Solubilization, reconstitution, and attempted affinity chromatography of the sugar transporter of the erythrocyte membrane

Reconstitution of the sugar transport system of human erythrocytes into artificial liposomes was achieved by freezing, thawing, and sonicating preformed phospholipid vesicles in the presence of intact ghosts, protein‐depleted ghosts, or detergent‐treated ghosts. D‐glucose equilibrium exchange activities and affinity constants in the range of the reported erythrocyte values were reached in the best experiments.

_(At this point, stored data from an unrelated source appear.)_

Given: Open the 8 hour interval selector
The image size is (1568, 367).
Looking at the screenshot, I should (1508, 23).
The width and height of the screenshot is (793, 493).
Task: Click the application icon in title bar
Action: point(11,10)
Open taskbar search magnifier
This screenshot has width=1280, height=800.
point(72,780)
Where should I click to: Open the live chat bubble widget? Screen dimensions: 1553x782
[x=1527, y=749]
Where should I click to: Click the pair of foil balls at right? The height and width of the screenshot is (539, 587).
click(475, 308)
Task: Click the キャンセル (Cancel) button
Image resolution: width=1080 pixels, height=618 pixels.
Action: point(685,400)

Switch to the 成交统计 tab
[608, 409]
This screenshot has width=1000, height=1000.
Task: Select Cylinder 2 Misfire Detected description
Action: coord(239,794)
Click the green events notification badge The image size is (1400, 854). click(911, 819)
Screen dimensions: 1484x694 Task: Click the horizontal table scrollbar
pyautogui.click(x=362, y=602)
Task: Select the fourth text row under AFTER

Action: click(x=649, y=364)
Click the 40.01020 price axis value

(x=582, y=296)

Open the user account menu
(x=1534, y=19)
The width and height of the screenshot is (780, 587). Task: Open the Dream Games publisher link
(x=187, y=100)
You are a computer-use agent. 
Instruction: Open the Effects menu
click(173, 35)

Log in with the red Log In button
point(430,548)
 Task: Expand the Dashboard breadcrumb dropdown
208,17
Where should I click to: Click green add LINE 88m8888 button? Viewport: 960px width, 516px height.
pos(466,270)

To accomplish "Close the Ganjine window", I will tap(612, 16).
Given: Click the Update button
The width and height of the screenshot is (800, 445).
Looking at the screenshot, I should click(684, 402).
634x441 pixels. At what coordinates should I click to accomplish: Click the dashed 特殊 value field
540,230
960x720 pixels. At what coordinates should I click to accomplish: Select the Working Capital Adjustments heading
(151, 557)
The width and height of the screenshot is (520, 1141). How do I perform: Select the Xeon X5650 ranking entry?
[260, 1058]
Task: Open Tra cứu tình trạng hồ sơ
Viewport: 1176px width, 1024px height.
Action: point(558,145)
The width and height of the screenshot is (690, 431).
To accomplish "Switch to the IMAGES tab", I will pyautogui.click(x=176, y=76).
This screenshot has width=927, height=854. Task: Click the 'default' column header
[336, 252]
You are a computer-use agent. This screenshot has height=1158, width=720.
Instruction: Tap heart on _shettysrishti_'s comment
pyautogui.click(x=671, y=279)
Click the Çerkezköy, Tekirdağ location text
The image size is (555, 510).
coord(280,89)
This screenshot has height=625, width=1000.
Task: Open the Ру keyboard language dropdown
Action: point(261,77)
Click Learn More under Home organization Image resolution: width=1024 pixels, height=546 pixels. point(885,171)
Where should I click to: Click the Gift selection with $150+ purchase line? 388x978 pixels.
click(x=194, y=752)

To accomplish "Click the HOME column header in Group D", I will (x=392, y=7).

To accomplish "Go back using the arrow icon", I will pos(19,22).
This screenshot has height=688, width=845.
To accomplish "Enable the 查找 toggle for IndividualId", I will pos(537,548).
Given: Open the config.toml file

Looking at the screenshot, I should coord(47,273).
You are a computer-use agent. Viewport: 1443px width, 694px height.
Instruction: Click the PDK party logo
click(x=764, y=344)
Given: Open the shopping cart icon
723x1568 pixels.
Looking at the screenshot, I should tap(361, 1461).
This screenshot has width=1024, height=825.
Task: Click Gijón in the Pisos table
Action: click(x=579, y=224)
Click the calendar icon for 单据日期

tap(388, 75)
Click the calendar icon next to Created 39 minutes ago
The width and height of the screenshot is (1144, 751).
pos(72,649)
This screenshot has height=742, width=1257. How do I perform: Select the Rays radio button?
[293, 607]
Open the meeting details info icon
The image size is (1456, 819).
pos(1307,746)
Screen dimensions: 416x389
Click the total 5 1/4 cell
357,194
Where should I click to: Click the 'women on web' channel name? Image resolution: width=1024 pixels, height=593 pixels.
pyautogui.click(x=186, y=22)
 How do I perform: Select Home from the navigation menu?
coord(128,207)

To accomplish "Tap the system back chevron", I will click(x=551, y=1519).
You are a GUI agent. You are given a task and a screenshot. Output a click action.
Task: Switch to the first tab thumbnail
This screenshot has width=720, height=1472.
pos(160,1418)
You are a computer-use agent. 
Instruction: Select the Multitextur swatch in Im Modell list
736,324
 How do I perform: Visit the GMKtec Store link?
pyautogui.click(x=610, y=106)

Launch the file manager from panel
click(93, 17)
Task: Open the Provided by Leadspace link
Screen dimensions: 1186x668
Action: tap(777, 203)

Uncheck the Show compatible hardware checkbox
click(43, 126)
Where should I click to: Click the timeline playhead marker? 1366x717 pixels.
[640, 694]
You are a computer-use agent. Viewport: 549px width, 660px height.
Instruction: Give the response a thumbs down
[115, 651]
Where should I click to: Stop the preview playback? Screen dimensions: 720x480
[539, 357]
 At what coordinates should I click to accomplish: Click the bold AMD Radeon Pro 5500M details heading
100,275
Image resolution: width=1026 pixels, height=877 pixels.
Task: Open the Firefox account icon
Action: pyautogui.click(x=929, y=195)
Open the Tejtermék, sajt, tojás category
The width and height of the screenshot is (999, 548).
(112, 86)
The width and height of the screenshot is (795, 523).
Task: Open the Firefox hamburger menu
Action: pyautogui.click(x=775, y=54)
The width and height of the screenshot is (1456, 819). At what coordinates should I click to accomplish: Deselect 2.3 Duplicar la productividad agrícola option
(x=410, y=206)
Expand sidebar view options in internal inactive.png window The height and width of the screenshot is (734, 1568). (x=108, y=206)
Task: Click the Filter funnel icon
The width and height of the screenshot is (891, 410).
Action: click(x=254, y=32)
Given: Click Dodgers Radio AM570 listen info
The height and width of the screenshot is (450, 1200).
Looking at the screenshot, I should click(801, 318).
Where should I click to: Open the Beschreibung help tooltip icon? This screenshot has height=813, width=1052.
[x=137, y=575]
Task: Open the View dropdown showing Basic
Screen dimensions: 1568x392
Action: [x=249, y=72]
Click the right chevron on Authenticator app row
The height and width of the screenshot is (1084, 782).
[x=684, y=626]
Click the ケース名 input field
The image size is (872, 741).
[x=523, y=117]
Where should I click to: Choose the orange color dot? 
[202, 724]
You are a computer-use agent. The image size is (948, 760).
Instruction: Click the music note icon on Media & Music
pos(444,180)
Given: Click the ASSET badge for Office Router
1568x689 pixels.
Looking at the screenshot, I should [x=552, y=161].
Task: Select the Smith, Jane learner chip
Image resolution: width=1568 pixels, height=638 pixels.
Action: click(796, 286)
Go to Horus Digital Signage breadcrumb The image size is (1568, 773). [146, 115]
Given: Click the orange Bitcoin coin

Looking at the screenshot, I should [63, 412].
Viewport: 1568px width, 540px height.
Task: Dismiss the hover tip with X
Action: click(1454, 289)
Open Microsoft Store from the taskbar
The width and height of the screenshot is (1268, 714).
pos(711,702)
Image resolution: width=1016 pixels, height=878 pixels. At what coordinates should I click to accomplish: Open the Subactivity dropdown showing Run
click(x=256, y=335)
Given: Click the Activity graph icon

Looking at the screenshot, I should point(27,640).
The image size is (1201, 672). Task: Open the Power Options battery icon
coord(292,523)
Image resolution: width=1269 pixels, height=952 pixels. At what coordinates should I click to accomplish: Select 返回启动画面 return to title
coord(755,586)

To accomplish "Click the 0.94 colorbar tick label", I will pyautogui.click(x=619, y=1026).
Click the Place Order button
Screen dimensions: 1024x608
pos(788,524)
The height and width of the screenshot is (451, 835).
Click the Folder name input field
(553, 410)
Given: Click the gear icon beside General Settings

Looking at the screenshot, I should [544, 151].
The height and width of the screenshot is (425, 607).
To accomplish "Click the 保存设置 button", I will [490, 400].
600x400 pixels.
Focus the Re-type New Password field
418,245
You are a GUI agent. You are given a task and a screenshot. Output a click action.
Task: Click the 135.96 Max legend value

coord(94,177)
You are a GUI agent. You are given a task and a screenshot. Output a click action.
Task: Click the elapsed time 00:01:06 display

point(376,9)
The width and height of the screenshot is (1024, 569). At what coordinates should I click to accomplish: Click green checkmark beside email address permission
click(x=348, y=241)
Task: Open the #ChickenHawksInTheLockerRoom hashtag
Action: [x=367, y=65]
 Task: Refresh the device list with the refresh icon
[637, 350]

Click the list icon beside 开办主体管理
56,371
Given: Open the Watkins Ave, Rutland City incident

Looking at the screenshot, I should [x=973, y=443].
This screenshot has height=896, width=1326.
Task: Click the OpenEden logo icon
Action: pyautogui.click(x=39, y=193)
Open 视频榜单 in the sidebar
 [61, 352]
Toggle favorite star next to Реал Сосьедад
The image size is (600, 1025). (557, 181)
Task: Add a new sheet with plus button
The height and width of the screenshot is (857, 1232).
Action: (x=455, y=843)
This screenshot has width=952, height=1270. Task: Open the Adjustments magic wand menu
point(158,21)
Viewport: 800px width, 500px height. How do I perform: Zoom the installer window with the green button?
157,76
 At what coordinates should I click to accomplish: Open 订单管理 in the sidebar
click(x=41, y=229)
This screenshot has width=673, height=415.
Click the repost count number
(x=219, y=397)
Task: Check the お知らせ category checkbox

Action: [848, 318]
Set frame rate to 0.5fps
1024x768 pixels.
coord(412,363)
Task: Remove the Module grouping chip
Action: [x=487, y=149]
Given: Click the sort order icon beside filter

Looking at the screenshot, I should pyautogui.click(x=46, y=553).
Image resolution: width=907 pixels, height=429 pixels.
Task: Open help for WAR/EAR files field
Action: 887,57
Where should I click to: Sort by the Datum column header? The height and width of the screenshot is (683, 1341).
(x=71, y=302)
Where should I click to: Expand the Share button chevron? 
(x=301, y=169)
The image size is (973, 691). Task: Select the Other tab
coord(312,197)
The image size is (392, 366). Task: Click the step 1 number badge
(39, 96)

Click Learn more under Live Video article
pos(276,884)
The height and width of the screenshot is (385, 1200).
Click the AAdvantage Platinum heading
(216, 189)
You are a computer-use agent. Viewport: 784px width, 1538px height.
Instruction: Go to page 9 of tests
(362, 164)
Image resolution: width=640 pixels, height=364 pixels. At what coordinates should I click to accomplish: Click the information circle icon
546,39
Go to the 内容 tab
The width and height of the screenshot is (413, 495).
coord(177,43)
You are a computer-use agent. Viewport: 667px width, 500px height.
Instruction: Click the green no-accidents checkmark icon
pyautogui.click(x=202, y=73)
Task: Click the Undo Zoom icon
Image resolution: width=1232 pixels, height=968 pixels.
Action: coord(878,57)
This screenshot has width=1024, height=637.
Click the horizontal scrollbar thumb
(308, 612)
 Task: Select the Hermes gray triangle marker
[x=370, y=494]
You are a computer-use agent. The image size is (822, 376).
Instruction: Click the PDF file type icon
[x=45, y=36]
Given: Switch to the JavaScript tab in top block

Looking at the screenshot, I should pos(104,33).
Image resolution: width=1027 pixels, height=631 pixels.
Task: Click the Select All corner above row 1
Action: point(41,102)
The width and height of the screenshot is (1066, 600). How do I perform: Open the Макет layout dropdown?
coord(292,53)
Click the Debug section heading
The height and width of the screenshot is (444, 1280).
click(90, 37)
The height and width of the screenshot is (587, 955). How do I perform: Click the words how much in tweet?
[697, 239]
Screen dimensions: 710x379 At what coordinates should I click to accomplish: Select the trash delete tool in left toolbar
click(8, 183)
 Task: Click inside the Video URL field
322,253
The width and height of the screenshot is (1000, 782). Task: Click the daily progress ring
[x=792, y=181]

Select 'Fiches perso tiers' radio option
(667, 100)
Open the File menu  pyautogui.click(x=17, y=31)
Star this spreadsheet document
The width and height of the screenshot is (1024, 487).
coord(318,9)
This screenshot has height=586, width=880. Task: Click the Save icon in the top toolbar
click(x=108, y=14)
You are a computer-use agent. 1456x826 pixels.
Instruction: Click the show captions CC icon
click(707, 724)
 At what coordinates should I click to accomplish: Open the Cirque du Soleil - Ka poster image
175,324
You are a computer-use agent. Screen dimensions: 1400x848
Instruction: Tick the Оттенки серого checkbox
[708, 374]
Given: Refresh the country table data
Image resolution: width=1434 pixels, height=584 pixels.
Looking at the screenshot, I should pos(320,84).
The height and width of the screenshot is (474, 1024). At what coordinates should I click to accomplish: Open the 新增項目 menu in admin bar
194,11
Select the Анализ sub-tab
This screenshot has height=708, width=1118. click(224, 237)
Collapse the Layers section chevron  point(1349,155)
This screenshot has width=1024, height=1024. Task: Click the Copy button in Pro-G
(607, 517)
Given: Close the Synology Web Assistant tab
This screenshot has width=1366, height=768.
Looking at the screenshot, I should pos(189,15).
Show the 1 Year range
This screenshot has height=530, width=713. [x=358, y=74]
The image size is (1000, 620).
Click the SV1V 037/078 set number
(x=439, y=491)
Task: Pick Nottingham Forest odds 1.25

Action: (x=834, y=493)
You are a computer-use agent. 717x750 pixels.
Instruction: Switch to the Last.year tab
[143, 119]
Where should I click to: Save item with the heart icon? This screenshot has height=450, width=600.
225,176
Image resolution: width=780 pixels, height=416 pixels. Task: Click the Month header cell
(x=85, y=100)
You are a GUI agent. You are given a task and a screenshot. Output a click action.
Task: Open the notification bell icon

Whereas the extraction of peripheral membrane proteins did not depress the transport function crucially after reconstituting these protein‐depicted ghosts, the selective Solubilization of integral membrane proteins by a variety of nonionic detergents resulted in an uncontrollable, continuously increasing inactivation of the carrier. However, Emulphogene BC‐720 extracts could be prepared in which the glucose transporter retained activity for days at 4°C. These extracts were applied to affinity chromatography matrices of phloretin‐Agarose, prepared by coupling phloretinyl‐3′‐benzylamine (PBA) to CH‐Sepharose 4B and to Affigel 202. Although the solubilized sugar transporter appeared to be selectively adsorbed to both PBA matrices, it could not be eluted by specific counter ligands or gentle eluants in a biologically active form. However, chaotropic agents could be used to elute intrinsic proteins, including bands 3 and 4. 5, from the Affigel affinity medium.